School of Biomedical Engineering, Science & Health Systems, Drexel University, Philadelphia, Pennsylvania 19104, USA.
Int J Neural Syst. 2013 Apr;23(2):1350005. doi: 10.1142/S0129065713500056. Epub 2013 Mar 3.
Generalized flash suppression (GFS), in which a salient visual stimulus can be rendered invisible despite continuous retinal input, provides a rare opportunity to directly study the neural mechanism of visual perception. Previous work based on linear methods, such as spectral analysis, on local field potential (LFP) during GFS has shown that the LFP power at distinctive frequency bands are differentially modulated by perceptual suppression. Yet, the linear method alone may be insufficient for the full assessment of neural dynamic due to the fundamentally nonlinear nature of neural signals. In this study, we set forth to analyze the LFP data collected from multiple visual areas in V1, V2 and V4 of macaque monkeys while performing the GFS task using a nonlinear method - adaptive multi-scale entropy (AME) - to reveal the neural dynamic of perceptual suppression. In addition, we propose a new cross-entropy measure at multiple scales, namely adaptive multi-scale cross-entropy (AMCE), to assess the nonlinear functional connectivity between two cortical areas. We show that: (1) multi-scale entropy exhibits percept-related changes in all three areas, with higher entropy observed during perceptual suppression; (2) the magnitude of the perception-related entropy changes increases systematically over successive hierarchical stages (i.e. from lower areas V1 to V2, up to higher area V4); and (3) cross-entropy between any two cortical areas reveals higher degree of asynchrony or dissimilarity during perceptual suppression, indicating a decreased functional connectivity between cortical areas. These results, taken together, suggest that perceptual suppression is related to a reduced functional connectivity and increased uncertainty of neural responses, and the modulation of perceptual suppression is more effective at higher visual cortical areas. AME is demonstrated to be a useful technique in revealing the underlying dynamic of nonlinear/nonstationary neural signal.

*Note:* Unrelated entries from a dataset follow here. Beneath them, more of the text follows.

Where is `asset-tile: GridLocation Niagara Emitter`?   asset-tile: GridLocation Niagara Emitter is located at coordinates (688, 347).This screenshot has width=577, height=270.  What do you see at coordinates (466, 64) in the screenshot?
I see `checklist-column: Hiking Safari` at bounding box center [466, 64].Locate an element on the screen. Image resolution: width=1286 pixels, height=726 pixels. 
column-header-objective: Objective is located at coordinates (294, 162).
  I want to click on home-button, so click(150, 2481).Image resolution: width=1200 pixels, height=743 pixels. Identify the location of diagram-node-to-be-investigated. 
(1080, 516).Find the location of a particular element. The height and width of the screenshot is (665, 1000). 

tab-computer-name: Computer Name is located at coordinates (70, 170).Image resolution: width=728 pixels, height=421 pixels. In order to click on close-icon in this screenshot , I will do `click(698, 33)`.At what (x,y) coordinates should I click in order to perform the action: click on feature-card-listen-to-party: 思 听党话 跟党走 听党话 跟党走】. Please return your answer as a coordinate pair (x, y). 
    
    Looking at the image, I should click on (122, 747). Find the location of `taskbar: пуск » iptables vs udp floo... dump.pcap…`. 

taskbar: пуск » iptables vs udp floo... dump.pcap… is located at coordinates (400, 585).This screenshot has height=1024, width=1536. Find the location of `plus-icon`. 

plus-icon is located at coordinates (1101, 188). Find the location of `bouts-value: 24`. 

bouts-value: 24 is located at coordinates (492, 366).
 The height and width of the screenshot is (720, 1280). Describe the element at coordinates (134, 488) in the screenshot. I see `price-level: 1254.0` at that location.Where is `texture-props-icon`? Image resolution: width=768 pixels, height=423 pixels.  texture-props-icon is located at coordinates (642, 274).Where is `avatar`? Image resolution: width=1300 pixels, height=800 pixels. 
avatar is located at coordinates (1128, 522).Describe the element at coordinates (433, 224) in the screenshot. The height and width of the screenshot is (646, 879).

广义闪光抑制(GFS),即尽管持续有视网膜输入,但突出的视觉刺激仍可被呈现为不可见,为直接研究视觉感知的神经机制提供了一个难得的机会。先前基于线性方法(如光谱分析)的研究表明,在 GFS 期间,局部场电位(LFP)在特征频率带的功率受到知觉抑制的差异调制。然而,由于神经信号的根本非线性性质,线性方法可能不足以全面评估神经动态。在这项研究中,我们采用非线性方法——自适应多尺度熵(AME),分析了在执行 GFS 任务时从猕猴 V1、V2 和 V4 的多个视觉区域收集的 LFP 数据,以揭示知觉抑制的神经动态。此外,我们提出了一种新的多尺度交叉熵度量方法,即自适应多尺度交叉熵(AMCE),以评估两个皮质区域之间的非线性功能连接。我们发现:(1)多尺度熵在所有三个区域中都表现出与知觉相关的变化,在知觉抑制期间观察到更高的熵;(2)知觉相关熵变化的幅度随着连续的分层阶段(即从较低的 V1 区域到 V2,再到较高的 V4 区域)而系统地增加;(3)任何两个皮质区域之间的交叉熵在知觉抑制期间揭示了更高的异步或不相似性,表明皮质区域之间的功能连接减少。这些结果表明,知觉抑制与功能连接减少和神经反应不确定性增加有关,并且在更高的视觉皮质区域,知觉抑制的调制更为有效。AME 被证明是揭示非线性/非平稳神经信号潜在动态的有用技术。